La película, producida por los creadores de Game of Thrones y dirigida por Peter Sollett —de quien se conocía poco y nada hasta el momento— se desenvuelve con mucho ritmo narrativo, a pesar de que no profundiza lo necesario en los conflictos planteados y arrastra vacíos argumentales insalvables en la historia: tal vez es el mayor renacuajo que como espectadores debemos tragarnos. De igual forma, Metal Lords ejecuta bastante bien todos los clichés que conocemos sobre la vida escolar gringa, con estudiantes populares, impopulares, sensibles, nerds, freaks, fiestas en mansiones con vasos desechables rojos, chicas rubias corriendo desnudas al lado de una piscina, y unos tipos matoneadores que no se quitan su chaqueta de fútbol americano de la secundaria ni para meterse a la ducha.

El punto más emotivo de la película —que finalmente hace las paces con el espectador y alcanza a cumplir lo que promete— es la aparición breve de cuatro leyendas del Metal. Parados uno al lado del otro, frente a un jacuzzi, plantean una polifonía que sirve como la voz de la consciencia de Kevin. El único actor reconocido de Hollywood que actúa en Metal Lords es Joe Manganiello —esposo de Sofía Vergara—, que interpreta al Doctor Nix: un metalero retirado y médico en un centro de rehabilitación para jóvenes adictos. De su aparición, destaco una retahíla muy divertida en la que le pregunta a Hunter si es dependiente al alcohol, la marihuana, la cocaína, las metanfetaminas, la heroína, los ácidos, el éxtasis, los vapeadores, las automutilaciones, si sufre de insomnio, tendencias suicidas o si ha destruido propiedad privada, a lo que Hunter responde que su único vicio es el «puto metal».
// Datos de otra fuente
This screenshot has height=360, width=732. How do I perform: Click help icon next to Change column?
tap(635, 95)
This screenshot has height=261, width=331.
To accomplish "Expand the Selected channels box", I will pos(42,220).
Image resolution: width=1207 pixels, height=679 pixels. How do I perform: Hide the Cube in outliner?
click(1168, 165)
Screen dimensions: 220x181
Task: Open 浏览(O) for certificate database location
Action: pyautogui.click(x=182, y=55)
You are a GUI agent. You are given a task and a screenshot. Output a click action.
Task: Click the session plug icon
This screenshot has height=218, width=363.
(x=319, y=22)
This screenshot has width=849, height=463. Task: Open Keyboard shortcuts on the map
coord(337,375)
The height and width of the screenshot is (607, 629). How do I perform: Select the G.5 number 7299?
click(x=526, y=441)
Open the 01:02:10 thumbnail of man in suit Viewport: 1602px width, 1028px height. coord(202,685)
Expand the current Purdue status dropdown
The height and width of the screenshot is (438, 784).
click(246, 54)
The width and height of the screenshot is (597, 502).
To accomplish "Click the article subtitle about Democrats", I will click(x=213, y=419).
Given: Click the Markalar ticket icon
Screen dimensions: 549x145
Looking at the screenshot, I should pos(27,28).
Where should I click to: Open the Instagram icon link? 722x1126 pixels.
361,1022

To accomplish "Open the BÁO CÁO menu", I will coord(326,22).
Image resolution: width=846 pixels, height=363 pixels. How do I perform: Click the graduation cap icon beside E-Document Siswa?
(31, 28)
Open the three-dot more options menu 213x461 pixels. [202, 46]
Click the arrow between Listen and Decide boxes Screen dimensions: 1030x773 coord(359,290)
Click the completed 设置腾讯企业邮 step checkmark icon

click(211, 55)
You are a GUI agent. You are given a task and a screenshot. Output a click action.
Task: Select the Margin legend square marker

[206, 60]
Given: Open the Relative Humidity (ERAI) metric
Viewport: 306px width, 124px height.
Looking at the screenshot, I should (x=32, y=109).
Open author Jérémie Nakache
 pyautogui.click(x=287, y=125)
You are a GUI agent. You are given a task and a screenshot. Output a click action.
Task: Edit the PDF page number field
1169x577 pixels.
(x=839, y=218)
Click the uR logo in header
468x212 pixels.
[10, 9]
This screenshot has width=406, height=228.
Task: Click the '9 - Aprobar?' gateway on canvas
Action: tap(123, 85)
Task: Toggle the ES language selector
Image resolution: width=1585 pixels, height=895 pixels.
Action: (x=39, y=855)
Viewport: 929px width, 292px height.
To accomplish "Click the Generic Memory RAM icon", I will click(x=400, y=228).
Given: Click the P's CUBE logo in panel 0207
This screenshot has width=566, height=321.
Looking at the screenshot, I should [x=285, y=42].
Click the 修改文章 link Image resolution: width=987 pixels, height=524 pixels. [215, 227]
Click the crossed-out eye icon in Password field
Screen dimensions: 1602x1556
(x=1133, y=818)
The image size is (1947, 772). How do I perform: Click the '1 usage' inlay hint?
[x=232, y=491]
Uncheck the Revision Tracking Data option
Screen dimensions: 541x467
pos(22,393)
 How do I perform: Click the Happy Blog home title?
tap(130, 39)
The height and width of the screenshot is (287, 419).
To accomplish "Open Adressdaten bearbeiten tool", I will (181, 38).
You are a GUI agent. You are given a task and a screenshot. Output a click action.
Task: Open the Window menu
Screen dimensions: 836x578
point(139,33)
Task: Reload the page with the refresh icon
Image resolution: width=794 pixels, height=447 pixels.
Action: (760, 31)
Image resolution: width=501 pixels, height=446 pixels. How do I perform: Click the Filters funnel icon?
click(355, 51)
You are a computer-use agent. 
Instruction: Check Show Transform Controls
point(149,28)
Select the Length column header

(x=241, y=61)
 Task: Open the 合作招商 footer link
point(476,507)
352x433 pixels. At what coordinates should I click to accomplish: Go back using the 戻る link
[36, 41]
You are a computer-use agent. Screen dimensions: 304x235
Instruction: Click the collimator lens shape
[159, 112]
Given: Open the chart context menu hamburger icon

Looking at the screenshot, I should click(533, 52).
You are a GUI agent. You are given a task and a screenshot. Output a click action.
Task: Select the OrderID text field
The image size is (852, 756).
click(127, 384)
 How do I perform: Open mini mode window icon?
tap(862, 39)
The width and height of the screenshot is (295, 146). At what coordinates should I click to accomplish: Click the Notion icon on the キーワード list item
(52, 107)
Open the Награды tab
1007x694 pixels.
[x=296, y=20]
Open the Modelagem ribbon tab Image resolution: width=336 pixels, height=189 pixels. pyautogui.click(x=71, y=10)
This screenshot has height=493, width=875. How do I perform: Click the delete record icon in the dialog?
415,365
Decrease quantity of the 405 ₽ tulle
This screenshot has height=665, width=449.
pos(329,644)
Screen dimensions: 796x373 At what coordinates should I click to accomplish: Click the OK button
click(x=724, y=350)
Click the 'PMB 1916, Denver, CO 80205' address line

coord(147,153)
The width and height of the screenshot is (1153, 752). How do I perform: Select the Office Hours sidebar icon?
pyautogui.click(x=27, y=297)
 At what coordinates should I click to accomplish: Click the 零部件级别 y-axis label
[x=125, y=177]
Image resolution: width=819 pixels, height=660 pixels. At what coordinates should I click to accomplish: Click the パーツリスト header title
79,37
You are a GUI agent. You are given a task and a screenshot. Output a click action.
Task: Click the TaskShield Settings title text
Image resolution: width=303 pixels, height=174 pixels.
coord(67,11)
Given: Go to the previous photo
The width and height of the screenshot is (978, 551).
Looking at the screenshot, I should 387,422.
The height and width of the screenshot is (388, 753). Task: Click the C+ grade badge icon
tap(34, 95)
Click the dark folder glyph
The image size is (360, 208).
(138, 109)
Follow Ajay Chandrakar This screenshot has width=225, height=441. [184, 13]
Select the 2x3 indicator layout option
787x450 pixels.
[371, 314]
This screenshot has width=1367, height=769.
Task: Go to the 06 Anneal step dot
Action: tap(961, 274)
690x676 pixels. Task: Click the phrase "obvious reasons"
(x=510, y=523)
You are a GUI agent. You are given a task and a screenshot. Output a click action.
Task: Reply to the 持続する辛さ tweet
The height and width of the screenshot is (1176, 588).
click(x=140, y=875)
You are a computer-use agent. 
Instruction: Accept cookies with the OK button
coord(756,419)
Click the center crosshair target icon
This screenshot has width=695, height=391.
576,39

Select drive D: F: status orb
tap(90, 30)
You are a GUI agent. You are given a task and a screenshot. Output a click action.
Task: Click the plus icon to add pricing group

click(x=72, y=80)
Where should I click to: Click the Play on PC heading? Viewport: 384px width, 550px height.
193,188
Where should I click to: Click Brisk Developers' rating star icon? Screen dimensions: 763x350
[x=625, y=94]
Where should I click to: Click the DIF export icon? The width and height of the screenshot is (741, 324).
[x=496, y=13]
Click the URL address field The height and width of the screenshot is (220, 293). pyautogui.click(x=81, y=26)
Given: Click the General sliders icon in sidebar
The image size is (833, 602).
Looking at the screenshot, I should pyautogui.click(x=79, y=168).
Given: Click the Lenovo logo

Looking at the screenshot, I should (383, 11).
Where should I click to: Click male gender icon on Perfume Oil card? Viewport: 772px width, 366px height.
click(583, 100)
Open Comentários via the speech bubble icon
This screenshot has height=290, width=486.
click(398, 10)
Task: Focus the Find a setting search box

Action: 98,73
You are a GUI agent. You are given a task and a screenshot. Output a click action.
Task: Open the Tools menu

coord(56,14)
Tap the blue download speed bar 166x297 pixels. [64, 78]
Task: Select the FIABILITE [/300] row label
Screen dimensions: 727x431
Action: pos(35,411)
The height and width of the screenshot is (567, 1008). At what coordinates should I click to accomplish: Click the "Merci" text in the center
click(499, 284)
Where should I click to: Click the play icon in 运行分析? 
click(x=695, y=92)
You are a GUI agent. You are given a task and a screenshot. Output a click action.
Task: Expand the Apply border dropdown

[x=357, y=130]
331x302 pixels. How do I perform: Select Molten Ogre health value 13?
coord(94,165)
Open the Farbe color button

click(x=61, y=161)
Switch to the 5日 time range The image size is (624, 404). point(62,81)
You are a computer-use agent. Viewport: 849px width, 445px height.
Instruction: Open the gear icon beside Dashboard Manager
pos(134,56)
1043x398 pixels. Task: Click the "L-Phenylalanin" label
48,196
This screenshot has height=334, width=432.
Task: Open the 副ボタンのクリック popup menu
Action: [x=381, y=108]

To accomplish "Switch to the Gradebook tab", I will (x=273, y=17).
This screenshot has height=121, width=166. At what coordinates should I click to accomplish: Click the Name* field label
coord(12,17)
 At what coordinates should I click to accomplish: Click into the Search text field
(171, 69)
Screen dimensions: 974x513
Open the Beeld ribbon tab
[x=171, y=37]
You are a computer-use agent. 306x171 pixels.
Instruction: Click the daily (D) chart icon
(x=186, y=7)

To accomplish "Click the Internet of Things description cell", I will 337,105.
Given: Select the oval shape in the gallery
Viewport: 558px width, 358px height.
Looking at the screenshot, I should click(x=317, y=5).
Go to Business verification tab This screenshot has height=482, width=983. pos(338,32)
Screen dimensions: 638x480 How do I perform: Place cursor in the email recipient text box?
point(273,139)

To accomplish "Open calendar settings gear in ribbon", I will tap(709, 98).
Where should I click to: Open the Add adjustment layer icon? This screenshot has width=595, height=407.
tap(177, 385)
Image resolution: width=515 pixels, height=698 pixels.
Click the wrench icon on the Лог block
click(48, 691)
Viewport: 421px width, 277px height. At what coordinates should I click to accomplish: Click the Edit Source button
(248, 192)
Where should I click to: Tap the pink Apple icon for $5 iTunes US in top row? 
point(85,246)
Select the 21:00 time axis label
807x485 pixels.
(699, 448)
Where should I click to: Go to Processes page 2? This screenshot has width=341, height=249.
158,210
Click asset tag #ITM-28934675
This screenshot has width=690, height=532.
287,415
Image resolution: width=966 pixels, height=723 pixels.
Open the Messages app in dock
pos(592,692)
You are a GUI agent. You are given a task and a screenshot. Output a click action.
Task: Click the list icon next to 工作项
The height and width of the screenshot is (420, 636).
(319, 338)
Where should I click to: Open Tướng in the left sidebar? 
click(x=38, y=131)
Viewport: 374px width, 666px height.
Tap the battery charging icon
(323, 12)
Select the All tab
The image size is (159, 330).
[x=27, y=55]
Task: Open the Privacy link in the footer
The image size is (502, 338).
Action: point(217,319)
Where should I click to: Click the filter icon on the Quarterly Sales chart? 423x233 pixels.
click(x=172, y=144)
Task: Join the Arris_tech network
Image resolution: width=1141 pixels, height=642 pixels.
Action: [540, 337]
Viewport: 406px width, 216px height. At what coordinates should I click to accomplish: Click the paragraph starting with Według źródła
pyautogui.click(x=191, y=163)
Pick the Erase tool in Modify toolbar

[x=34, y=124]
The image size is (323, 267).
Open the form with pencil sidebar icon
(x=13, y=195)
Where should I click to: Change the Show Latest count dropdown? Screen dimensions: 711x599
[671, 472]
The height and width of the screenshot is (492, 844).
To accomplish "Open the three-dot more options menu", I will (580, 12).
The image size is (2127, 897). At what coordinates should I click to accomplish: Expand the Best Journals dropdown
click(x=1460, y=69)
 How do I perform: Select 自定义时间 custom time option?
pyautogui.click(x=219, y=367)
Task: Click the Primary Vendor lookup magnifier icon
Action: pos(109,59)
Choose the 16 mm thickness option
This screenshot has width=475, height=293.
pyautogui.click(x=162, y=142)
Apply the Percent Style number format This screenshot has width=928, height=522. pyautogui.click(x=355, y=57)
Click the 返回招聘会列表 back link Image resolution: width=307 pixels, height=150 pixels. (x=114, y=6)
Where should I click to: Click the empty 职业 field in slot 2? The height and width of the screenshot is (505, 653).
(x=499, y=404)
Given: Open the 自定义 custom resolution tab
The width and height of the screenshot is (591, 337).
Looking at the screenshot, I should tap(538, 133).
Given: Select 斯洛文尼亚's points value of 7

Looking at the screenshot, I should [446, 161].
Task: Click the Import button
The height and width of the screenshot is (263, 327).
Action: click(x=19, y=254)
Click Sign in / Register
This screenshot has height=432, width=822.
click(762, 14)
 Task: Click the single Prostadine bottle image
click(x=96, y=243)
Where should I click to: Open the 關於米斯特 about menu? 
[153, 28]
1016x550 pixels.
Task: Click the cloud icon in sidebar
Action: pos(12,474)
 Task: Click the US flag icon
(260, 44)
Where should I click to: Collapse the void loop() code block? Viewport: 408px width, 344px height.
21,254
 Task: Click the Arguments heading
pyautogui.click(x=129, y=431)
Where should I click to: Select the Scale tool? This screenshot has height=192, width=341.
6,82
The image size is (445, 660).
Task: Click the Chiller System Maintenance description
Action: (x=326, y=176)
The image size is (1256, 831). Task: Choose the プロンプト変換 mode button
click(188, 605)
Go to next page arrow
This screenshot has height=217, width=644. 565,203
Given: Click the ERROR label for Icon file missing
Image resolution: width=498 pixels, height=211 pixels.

Si en nuestra adolescencia no quisimos ser astronautas o deportistas, seguramente quisimos ser estrellas de Rock. Es decir, no imagino a una persona que haya soñado con ser árbitro, asistente contable o delegado de rifas, juegos y espectáculos, pero a lo mejor lo hubo, aunque me cuesta imaginarlo. Y desde la condescendencia que desempolva este sueño romántico adolescente conviene dirigir nuestros juicios de valor hacia Metal Lords. No es una película para exigirle mucha verosimilitud, investigación, preciosismo en la imagen, reflexiones ensayísticas sobre la condición humana o consistencia en el guion. Lo que sí explora es la utopía de la inmortalidad gracias al rock ‘n roll. Un estado del alma que trae consigo otro sueño aún más noble: el de poder vivir sin tener que trabajar.